GIVEN PASSAGE start

Cuban Missile Crisis

During the administration of United States President John F. Kennedy, the Cold War reached its most dangerous state, when the United States and the Union of Soviet Socialist Republics (USSR) came to the brink of nuclear war in what was known as the Cuban Missile Crisis. What was the Cold War? What started the tensions between the United States and the USSR? What actions were taken and how were the problems resolved? All of these questions and more shall be answered in this paper. The Cold War was a struggle between the United States and its allies and the Soviet Union.

Although direct military conflict never took place, diplomatic and economic struggles occurred. The Cold War began when Joseph Stalin, leader of the Communist Party, used the Red Army to take control of most of the countries of Eastern Europe. The United States as well as Western European countries were greatly concerned. In response to Stalins military movements, President Harry Truman issued the Truman Doctrine in 1947. In his address to Congress, President Truman decided that the United States would aid any country that asked for help in resisting communism.

The Truman Doctrine became known as the basis for containment, the policy to keep communism from spreading to other countries. After the Truman Doctrine, George Catlett Marshall, Secretary of State, proposed the Marshall Plan, the European Recovery Program through which the United States provided aid to Western Europe after World War II, in June 1947. The Marshall Plan was offered to all European countries, but Stalin would not allow the countries his military was occupying take part. In April 1949, the North Atlantic Treaty Organization (NATO) was formed.

The countries involved in this pact were the United States, Britain, France, Canada, Belgium, Denmark, Iceland, Italy, Luxembourg, the Netherlands, Norway, and Portugal. The NATO agreement said that an armed attack against one or more of its members in Europe and/or America shall be considered an attack against them all. To ward off aggressors, American forces and nuclear weapons were to be kept in Western Europe. In response to NATO, the Soviet Union formed a similar pact between seven Eastern European countries called the Warsaw Treaty Organization, or Warsaw Pact.

GIVEN PASSAGE end
LISTING start

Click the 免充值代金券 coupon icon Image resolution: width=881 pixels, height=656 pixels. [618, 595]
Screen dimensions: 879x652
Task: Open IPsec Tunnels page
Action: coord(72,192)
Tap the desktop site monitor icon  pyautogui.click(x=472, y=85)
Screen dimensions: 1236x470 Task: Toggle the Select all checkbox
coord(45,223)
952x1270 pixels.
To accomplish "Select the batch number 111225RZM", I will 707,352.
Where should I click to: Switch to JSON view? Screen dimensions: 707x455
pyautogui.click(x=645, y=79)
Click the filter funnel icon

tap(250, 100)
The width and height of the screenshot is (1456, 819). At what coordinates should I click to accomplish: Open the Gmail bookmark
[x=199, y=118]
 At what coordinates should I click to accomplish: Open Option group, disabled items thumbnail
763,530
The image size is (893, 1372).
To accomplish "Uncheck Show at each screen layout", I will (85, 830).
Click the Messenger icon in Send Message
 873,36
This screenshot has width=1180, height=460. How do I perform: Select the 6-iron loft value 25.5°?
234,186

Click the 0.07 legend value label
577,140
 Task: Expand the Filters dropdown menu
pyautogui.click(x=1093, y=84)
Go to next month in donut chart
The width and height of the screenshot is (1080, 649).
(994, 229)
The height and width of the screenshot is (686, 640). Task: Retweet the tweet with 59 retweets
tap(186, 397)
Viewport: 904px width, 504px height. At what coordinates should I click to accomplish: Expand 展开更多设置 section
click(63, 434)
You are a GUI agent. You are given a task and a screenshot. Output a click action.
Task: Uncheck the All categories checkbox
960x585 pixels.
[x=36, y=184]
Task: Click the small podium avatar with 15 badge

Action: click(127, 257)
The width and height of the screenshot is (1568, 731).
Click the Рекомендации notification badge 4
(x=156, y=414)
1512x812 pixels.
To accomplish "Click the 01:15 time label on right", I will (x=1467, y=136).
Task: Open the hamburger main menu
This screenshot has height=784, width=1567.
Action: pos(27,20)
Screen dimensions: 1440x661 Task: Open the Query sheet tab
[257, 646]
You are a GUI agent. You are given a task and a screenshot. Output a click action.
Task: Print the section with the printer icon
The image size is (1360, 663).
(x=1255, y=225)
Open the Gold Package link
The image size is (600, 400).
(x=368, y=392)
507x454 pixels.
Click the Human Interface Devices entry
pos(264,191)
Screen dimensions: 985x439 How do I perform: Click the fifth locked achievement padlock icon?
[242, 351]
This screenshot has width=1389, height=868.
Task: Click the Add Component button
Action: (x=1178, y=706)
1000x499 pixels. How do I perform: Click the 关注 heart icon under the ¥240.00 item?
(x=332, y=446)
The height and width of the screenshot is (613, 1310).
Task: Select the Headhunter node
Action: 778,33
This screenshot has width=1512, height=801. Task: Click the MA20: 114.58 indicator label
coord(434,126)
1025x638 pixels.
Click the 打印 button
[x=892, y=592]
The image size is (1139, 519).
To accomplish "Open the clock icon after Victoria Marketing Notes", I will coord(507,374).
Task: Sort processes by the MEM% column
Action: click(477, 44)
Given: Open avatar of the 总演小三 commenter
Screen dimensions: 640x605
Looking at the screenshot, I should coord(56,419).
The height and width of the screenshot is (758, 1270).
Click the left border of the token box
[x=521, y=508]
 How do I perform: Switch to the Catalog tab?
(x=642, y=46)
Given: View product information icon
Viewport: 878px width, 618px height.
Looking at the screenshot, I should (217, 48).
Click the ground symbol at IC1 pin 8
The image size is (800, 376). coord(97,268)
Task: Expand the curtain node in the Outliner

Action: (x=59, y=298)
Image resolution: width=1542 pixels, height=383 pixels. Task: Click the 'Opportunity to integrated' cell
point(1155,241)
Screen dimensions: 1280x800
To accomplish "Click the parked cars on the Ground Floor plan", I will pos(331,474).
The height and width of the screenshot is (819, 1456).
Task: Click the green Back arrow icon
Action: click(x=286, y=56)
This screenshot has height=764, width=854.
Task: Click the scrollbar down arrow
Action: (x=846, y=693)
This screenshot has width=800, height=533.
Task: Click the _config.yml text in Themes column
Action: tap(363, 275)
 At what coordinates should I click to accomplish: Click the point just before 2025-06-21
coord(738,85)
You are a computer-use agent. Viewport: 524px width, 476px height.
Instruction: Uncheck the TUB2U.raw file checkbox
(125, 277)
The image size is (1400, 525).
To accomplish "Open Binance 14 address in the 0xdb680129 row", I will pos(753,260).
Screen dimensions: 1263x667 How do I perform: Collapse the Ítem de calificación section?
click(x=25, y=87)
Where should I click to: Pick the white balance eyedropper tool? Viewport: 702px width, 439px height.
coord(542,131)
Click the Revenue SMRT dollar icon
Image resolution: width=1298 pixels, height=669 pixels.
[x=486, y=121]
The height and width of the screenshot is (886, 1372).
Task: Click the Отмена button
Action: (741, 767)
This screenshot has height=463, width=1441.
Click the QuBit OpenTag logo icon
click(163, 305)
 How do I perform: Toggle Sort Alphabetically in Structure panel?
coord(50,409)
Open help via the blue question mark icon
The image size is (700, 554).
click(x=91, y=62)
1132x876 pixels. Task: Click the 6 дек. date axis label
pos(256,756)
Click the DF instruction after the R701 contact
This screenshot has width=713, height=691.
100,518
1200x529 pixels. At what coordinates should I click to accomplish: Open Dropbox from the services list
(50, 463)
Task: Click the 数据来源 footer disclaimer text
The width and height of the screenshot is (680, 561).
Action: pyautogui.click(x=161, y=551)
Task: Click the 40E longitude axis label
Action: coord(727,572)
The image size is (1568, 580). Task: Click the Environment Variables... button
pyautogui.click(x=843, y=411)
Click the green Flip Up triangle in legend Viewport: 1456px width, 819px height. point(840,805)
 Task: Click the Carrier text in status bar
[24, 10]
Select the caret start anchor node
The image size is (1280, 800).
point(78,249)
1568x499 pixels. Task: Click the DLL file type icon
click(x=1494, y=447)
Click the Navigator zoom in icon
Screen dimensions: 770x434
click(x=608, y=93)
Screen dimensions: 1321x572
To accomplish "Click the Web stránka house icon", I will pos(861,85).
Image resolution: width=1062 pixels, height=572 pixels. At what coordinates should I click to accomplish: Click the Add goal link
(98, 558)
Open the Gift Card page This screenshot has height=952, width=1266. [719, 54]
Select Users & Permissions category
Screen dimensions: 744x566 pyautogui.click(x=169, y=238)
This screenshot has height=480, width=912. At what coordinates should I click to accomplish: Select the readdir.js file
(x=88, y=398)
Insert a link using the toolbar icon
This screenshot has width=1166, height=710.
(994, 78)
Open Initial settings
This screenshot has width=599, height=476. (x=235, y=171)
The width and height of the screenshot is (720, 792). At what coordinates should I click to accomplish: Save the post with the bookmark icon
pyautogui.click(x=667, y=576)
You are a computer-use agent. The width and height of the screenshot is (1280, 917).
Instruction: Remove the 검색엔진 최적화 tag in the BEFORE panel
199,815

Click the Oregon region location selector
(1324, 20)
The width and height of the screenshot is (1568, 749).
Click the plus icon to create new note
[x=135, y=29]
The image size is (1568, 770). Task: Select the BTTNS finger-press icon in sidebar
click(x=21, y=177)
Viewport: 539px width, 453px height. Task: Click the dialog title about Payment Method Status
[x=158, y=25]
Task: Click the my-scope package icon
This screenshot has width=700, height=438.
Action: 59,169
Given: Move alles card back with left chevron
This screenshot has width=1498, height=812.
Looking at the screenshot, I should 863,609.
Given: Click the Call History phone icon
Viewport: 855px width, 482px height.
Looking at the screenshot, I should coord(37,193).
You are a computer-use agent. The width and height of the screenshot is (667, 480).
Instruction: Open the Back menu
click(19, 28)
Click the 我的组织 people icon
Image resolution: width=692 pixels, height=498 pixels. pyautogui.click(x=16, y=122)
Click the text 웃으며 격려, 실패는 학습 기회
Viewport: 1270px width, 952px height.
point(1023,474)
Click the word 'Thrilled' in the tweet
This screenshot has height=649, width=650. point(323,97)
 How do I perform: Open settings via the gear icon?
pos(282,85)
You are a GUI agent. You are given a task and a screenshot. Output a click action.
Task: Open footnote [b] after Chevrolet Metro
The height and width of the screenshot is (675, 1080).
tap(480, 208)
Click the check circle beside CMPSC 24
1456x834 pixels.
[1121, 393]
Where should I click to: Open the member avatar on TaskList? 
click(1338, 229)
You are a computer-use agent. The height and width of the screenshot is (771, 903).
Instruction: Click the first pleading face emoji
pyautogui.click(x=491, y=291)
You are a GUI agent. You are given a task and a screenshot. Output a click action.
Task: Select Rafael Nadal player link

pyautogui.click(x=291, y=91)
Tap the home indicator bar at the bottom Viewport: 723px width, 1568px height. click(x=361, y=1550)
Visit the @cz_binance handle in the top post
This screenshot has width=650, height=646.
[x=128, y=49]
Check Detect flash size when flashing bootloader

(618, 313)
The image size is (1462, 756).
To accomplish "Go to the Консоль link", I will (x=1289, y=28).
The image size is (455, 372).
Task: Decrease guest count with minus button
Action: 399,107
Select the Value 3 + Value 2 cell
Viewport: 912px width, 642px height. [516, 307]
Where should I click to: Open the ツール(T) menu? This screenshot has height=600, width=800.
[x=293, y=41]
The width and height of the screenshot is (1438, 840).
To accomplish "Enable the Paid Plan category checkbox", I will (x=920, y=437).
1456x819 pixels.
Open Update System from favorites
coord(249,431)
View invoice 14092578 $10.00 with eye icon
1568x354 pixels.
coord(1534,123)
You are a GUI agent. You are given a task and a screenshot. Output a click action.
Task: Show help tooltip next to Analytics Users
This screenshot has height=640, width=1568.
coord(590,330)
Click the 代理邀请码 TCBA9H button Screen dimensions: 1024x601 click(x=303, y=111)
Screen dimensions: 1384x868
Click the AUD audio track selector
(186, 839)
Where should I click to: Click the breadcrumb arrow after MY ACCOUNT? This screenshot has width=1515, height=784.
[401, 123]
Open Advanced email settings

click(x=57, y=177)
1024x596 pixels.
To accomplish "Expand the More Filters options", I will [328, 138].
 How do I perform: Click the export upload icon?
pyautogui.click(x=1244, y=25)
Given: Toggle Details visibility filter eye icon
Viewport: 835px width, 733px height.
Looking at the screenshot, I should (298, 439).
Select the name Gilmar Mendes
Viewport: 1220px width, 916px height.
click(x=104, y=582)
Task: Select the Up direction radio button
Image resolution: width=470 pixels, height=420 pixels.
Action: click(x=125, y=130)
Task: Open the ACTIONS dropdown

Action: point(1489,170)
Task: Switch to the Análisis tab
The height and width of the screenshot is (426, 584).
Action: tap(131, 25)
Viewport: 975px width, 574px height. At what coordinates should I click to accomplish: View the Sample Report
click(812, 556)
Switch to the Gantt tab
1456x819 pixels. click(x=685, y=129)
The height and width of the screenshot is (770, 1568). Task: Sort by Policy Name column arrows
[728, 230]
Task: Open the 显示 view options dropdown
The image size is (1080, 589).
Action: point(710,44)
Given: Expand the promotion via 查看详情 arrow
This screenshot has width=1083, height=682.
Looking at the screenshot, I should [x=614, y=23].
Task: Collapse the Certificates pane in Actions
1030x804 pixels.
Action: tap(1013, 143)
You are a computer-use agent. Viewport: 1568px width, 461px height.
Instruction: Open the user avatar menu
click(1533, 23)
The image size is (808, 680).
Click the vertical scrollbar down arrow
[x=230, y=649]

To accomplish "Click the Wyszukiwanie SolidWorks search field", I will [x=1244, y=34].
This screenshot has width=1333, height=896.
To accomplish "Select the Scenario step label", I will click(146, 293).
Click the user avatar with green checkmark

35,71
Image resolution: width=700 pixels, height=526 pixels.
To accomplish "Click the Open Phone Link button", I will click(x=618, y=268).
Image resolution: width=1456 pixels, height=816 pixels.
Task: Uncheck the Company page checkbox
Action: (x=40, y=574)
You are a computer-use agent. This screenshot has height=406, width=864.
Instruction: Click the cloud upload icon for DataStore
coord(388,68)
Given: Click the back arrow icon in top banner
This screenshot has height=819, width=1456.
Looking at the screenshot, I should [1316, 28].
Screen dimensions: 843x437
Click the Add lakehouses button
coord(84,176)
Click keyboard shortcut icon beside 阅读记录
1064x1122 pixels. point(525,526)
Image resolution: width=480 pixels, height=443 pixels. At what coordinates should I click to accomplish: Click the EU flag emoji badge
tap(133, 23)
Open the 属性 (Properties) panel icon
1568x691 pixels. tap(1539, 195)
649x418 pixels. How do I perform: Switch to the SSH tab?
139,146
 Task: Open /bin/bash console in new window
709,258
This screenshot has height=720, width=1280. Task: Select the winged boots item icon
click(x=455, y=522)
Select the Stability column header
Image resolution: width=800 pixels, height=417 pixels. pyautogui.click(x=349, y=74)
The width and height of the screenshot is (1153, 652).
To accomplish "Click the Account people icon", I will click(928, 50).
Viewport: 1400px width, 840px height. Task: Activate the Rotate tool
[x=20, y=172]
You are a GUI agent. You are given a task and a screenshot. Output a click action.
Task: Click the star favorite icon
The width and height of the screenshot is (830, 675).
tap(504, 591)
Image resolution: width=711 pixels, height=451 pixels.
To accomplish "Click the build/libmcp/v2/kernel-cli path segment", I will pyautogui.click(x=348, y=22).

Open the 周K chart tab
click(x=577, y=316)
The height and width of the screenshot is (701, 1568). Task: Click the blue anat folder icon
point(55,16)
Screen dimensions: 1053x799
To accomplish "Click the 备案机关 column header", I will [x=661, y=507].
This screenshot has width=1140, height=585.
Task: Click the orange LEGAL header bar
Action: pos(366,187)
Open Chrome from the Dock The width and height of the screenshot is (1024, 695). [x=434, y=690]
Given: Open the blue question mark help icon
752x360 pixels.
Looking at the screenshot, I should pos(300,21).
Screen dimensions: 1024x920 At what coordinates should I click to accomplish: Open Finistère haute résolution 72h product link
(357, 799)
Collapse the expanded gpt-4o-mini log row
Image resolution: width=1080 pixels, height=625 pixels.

LISTING end

### INSTRUCTION
Extend the essay on the Cuban Missile Crisis, picking up after its final sentence.

### THE ANSWER
The countries involved along with the Soviet Union were Albania, Bulgaria, Czechoslovakia, East Germany, Hungary, Poland, and Romania. While these pacts were forming, the United States and the Soviet Union were in an arms race. They were building nuclear weapons, trying to out produce each other so that neither dare attack. This policy was called deterrence, and is still in use today. By 1952, the United States tested a hydrogen bomb, a bomb more powerful than an atomic bomb. A year later, the Soviet Union also tested a hydrogen bomb. Both countries developed rockets that had nuclear warheads.

By 1957, the Soviet Union had developed intercontinental ballistic missiles (ICBMs). ICBMs could reach targets all over the world. While arms were building, the Soviet Union went through a major change in power. In 1953, Joseph Stalin, leader of the Communist Party, died. After Stalins death, Nikita Khrushchev took over the Communist Party. Khrushchevs policies were vastly different from those of Stalin. He said that the Soviet Union would follow a policy of peaceful coexistence with the West. This peace was to continue until the early sixties, when new conflicts surfaced.

In the early 1960s, tensions rose between the United States and the USSR when Fidel Castro openly embraced communism and allied with the Soviet Union. Anastas Mikoyan, the Soviet First Deputy Prime Minister, negotiated this alliance. Increasing friction between the United States and the Soviet Union caused President Dwight D. Eisenhower to sever diplomatic ties with Cuba. This was the unofficial beginning of the Cuban Missile Crisis. Before the ties were severed, the Central Intelligence Agency (CIA) had been training Cuban exiles for a possible invasion of Cuba.

Newly inaugurated President John F. Kennedy approved this invasion on April 12, 1961. On April 14, 1961, a group of B-26 bombers, which were piloted by Cuban exiles, attacked air bases in Cuba. This raid was designed to destroy most of Castros air power before the land invasion was to take place. On April 17, 1961, the land invasion of Cuba took place at the Bay of Pigs. The invasion forces consisted of about 1400 Cuban exiles. Not much was achieved, however. Cuban ground forces quickly stopped the invasion.

Of the 1400 Cuban exiles, 114 were killed and 1,189 were captured. After the invasion in Cuba, more tensions between the United States and the Soviet Union surfaced. In August 1961, the East German government, which was occupied by the Soviet Union, built the Berlin Wall. The Berlin Wall was an actual brick wall dividing West Berlin and East Berlin. It was 12 feet high and 28 miles long. Guards were on watch constantly and mines were placed around the wall to discourage escape. After the Berlin Wall, the United States worst fear came true.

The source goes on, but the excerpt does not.